[[ Data records, beginning ]]

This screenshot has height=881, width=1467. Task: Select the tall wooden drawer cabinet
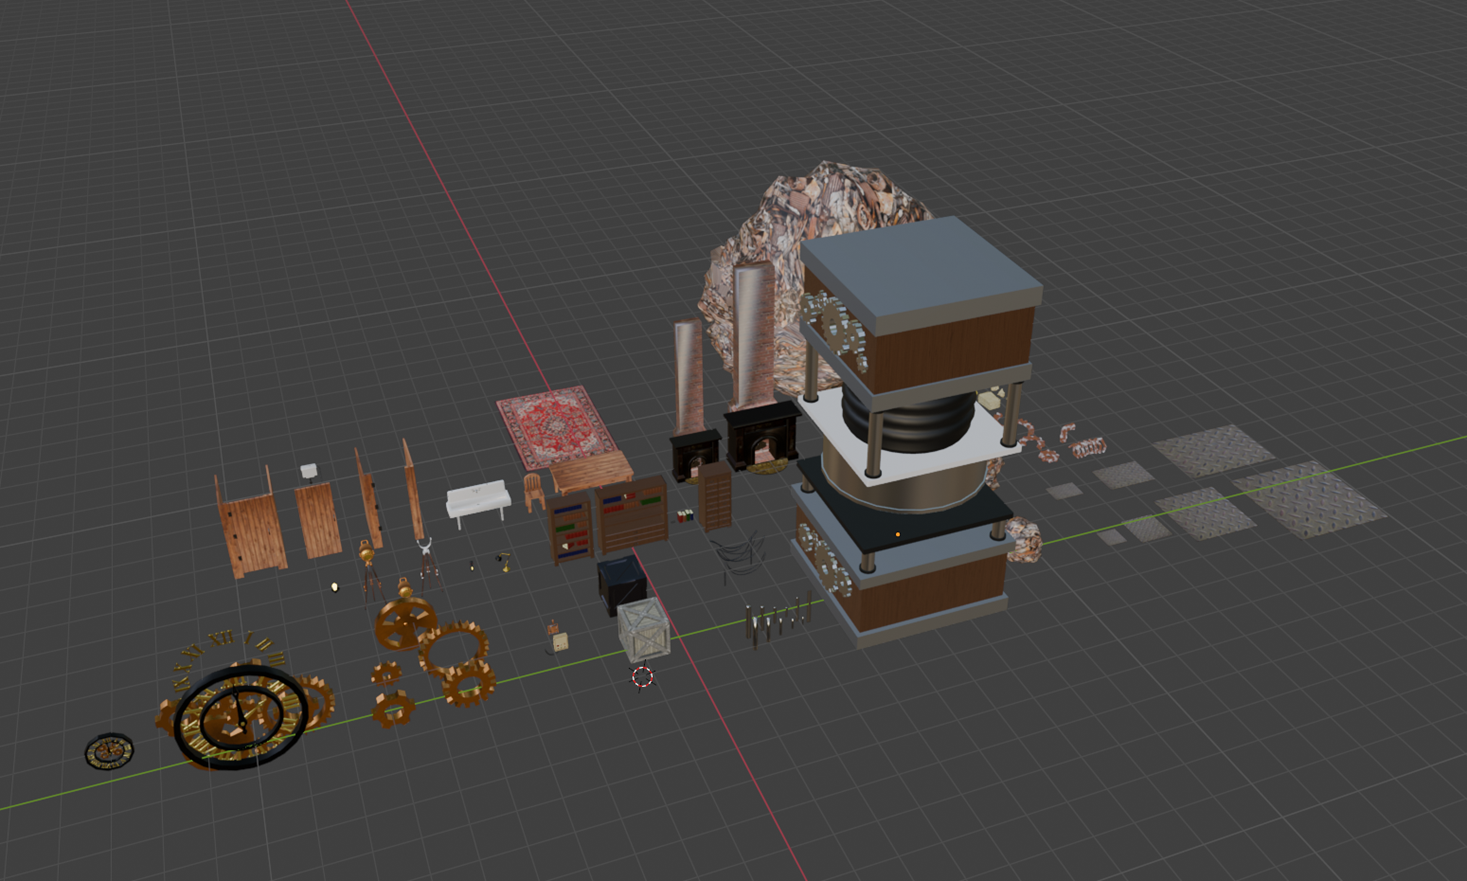click(x=715, y=495)
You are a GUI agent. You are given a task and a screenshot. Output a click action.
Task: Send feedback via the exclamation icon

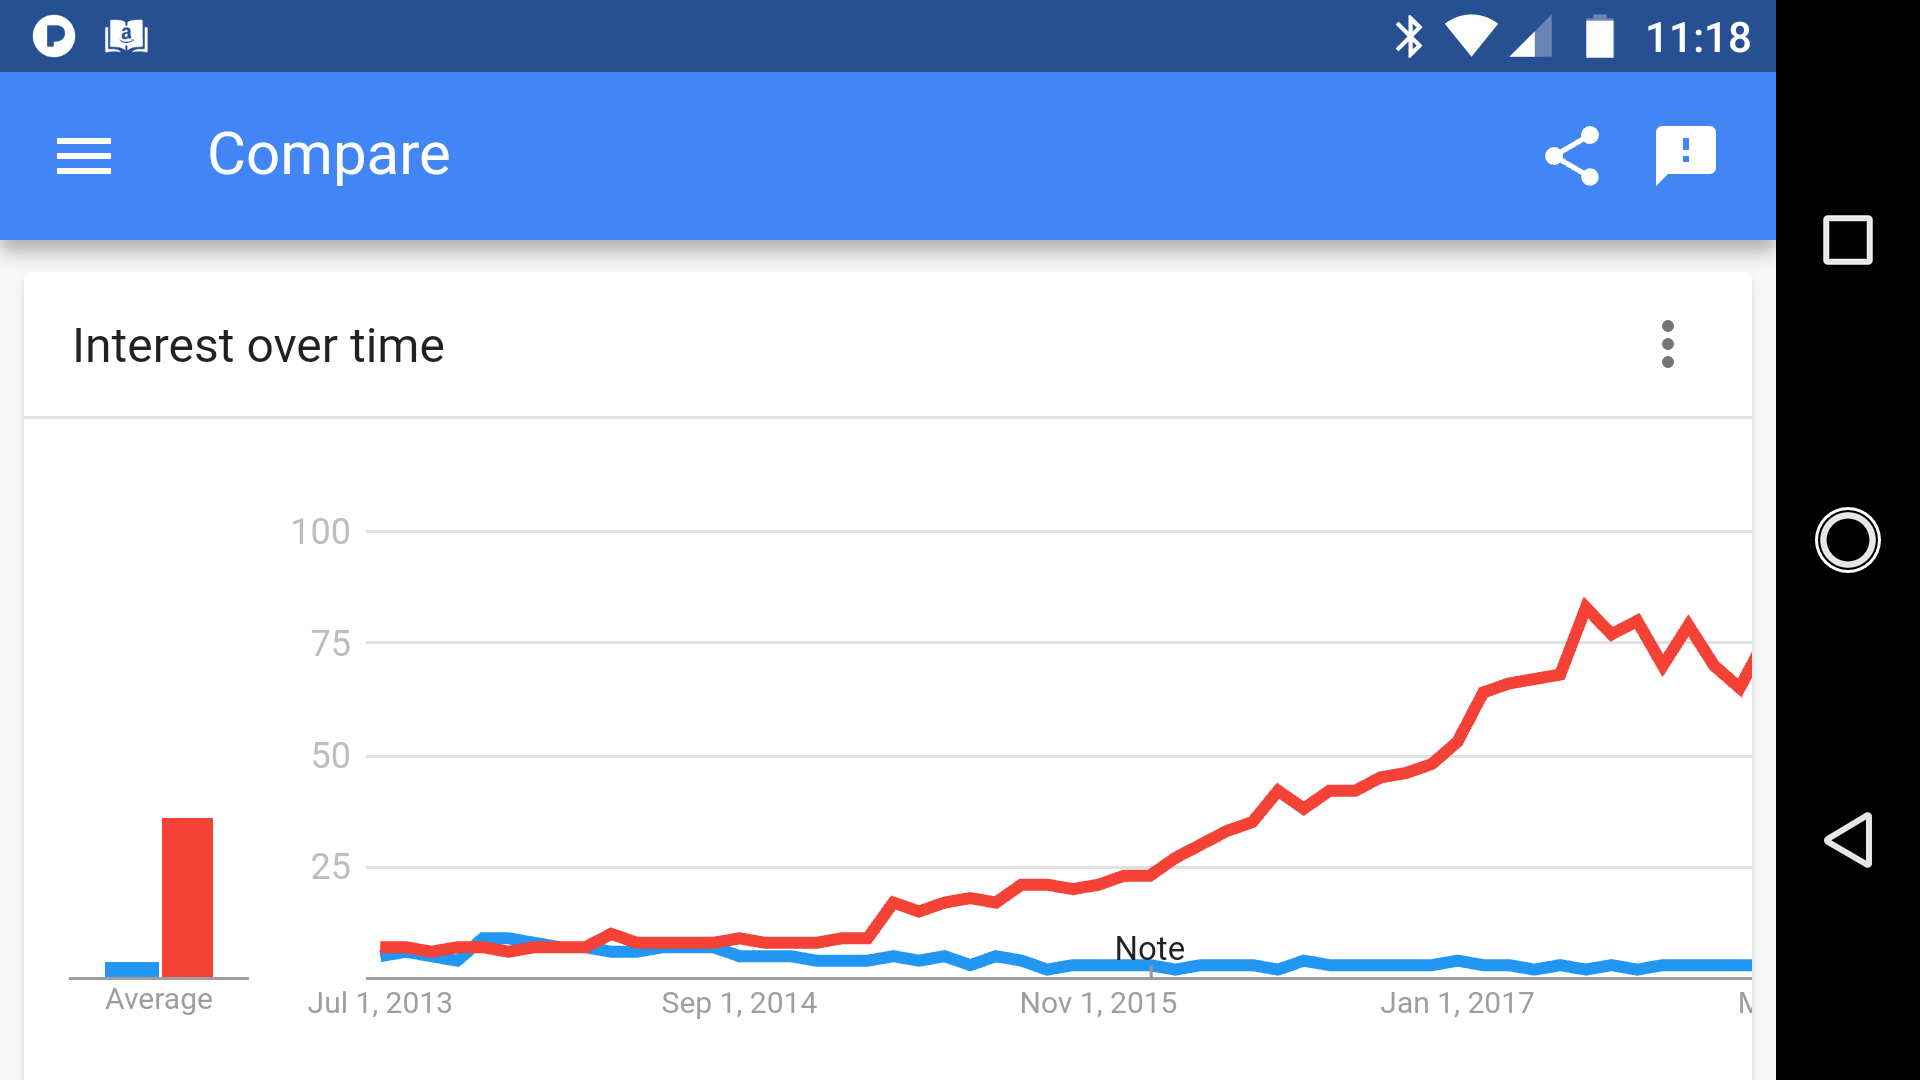1685,155
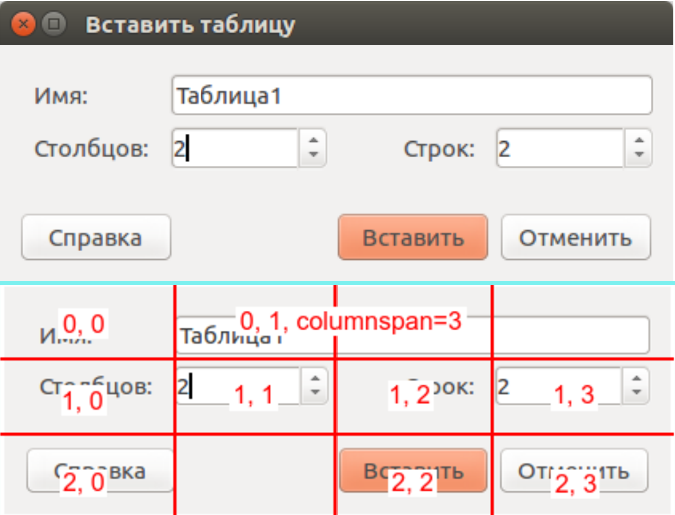This screenshot has height=515, width=675.
Task: Click the rows field in grid cell 1, 3
Action: [557, 386]
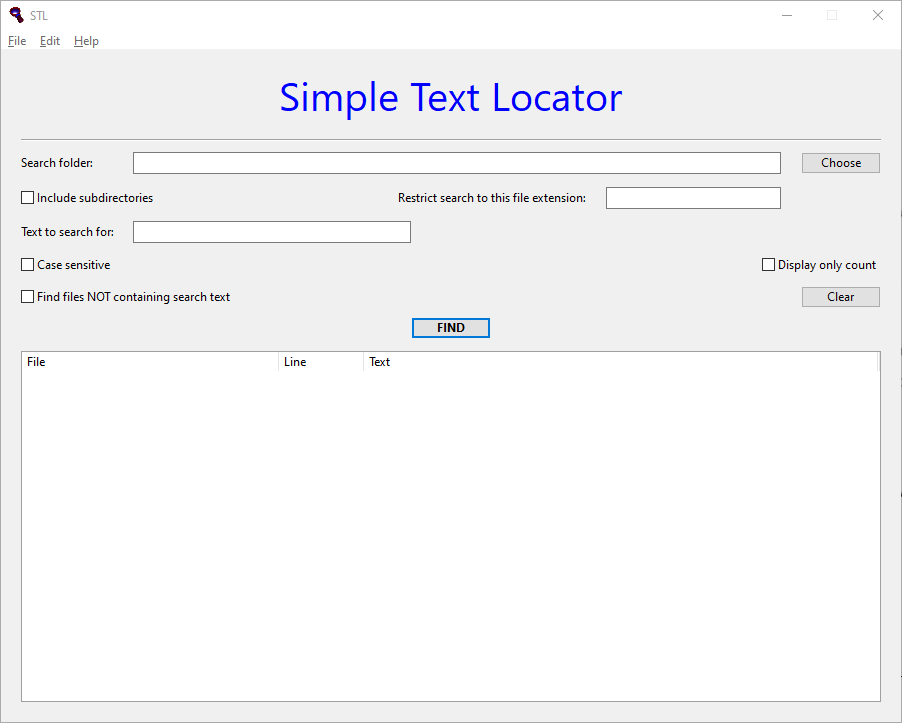The height and width of the screenshot is (723, 902).
Task: Click the Text to search for field
Action: (271, 232)
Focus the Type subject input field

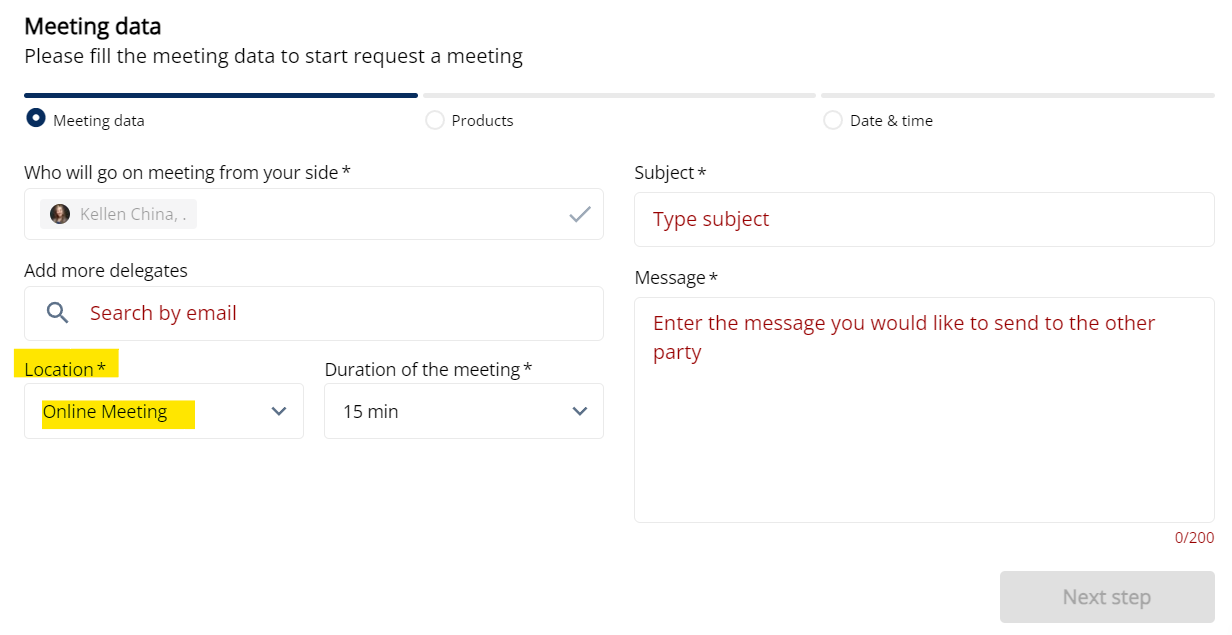coord(924,219)
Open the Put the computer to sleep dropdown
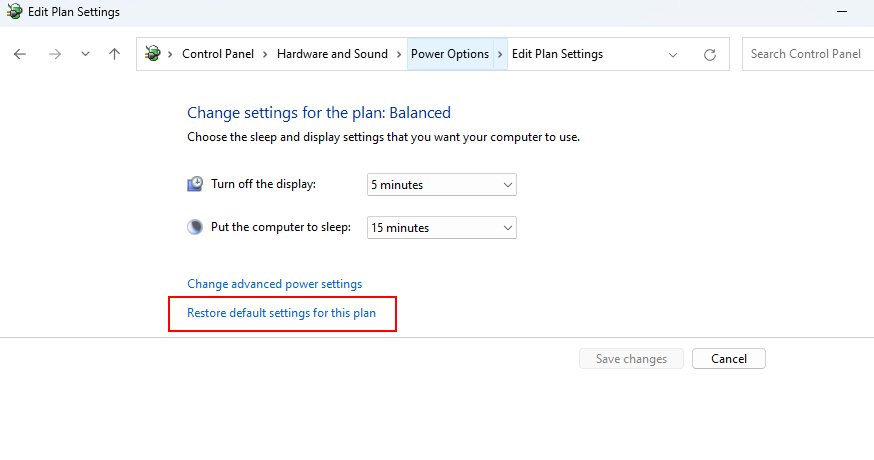This screenshot has width=874, height=460. pyautogui.click(x=441, y=227)
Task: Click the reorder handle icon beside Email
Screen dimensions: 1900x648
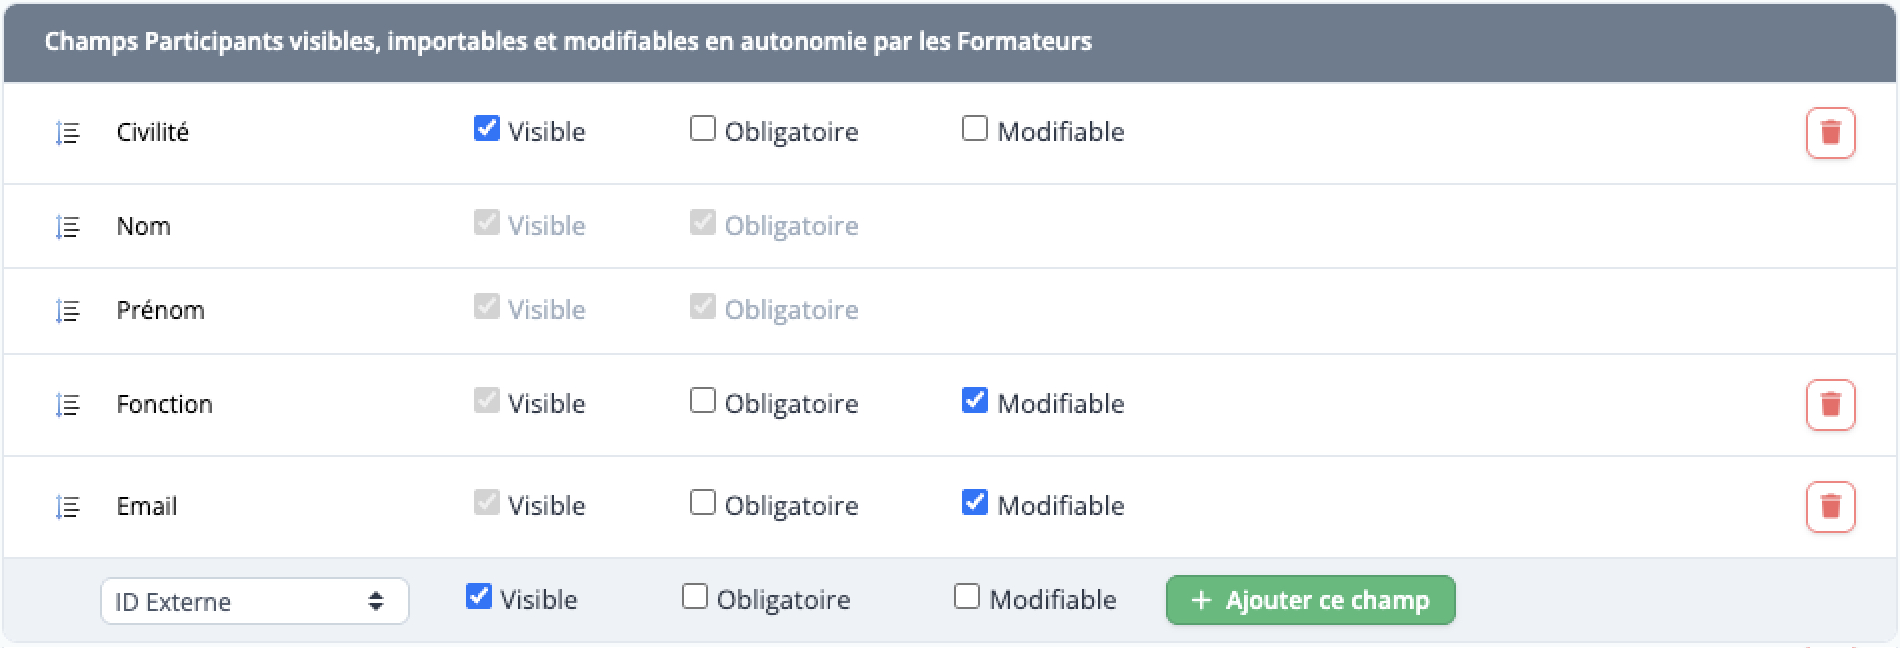Action: coord(67,507)
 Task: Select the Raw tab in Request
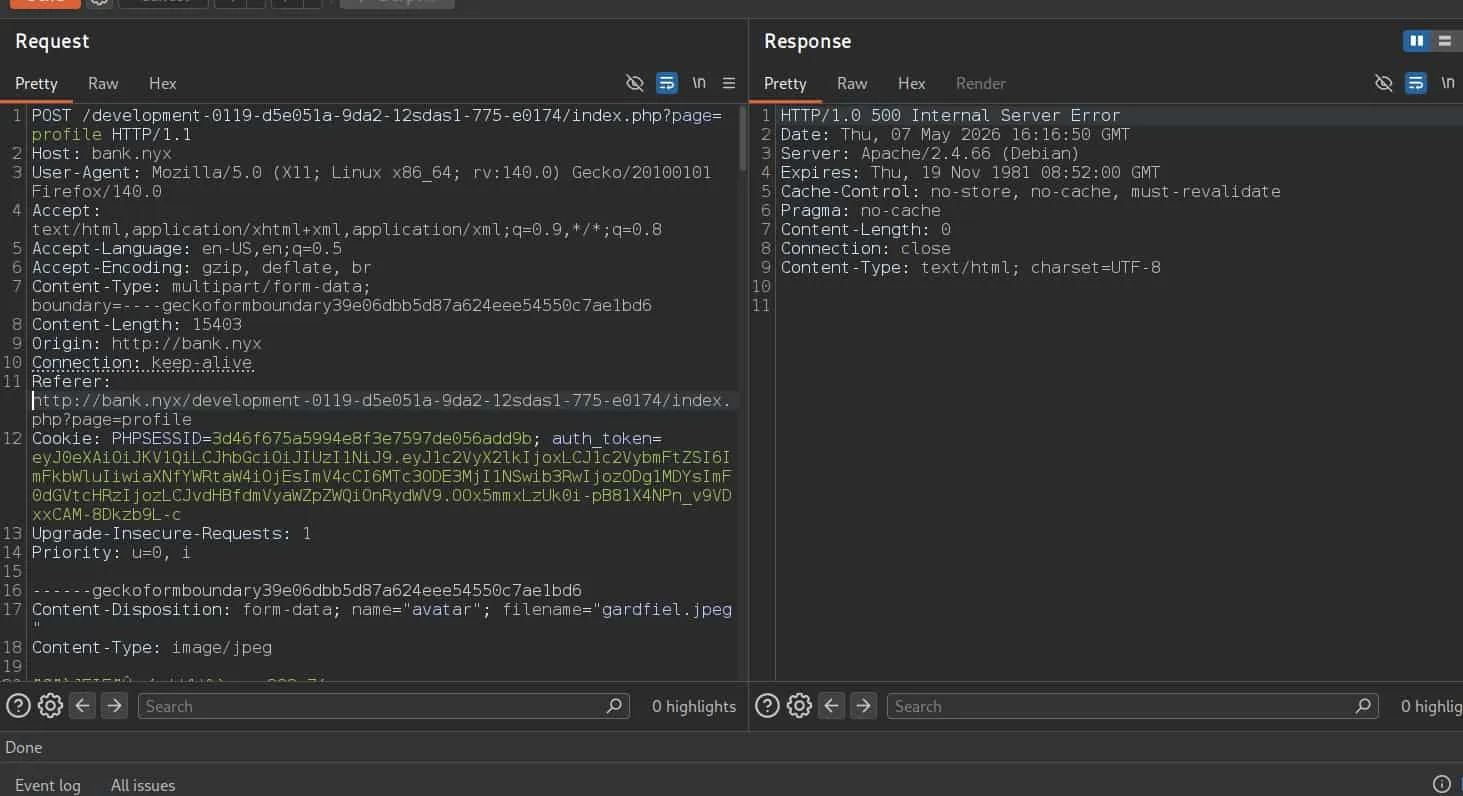103,83
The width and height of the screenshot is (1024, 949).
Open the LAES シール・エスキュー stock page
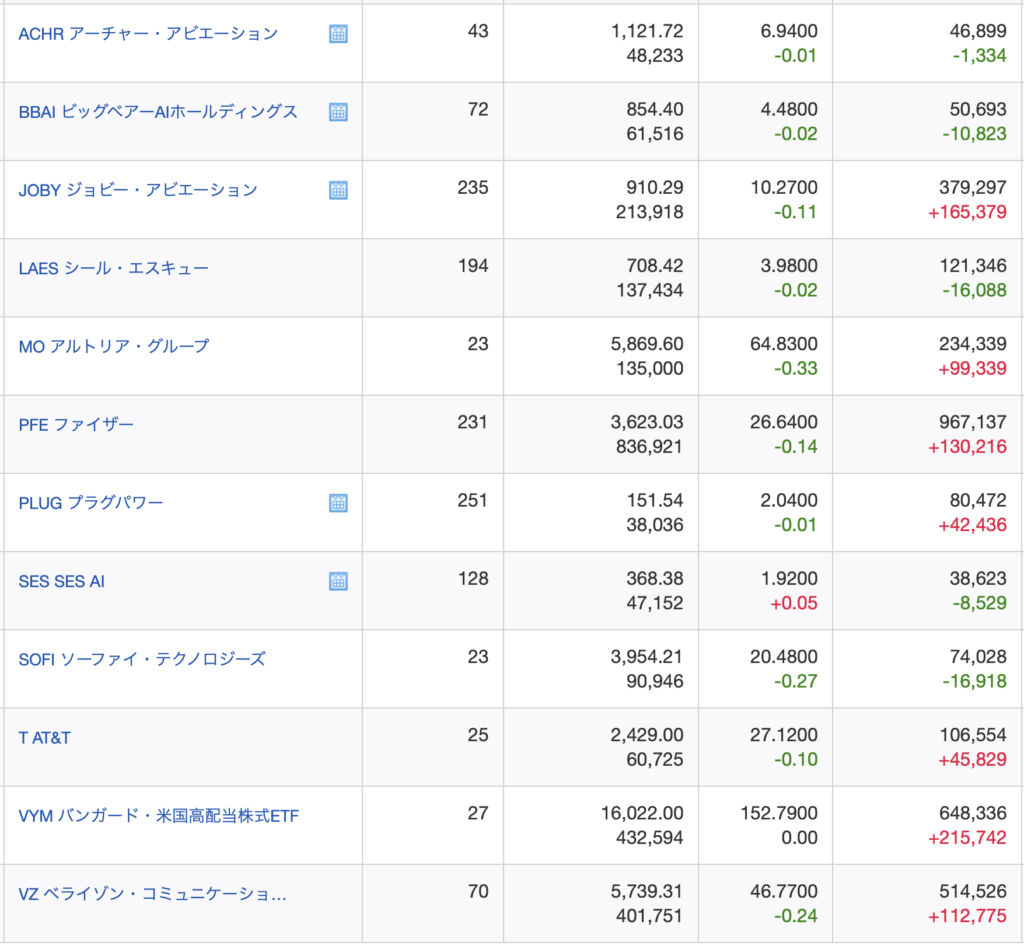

[[ Data records, end ]]

Problem statement =>
Each entry must be retyped word for word, with every image omitted.

Solution =>
This screenshot has height=881, width=1467. Task: Select the tall wooden drawer cabinet
click(x=715, y=495)
You are a GUI agent. You are given a task and a screenshot. Output a click action.
Task: Send feedback via the exclamation icon

1685,155
This screenshot has height=515, width=675.
Task: Click the rows field in grid cell 1, 3
Action: [557, 386]
The height and width of the screenshot is (723, 902).
Task: Click the Text to search for field
Action: (271, 232)
Focus the Type subject input field

coord(924,219)
Open the Put the computer to sleep dropdown
This screenshot has width=874, height=460. pyautogui.click(x=441, y=227)
Task: Click the reorder handle icon beside Email
Screen dimensions: 1900x648
Action: coord(67,507)
 Task: Select the Raw tab in Request
103,83
The width and height of the screenshot is (1024, 949).
Open the LAES シール・エスキュー stock page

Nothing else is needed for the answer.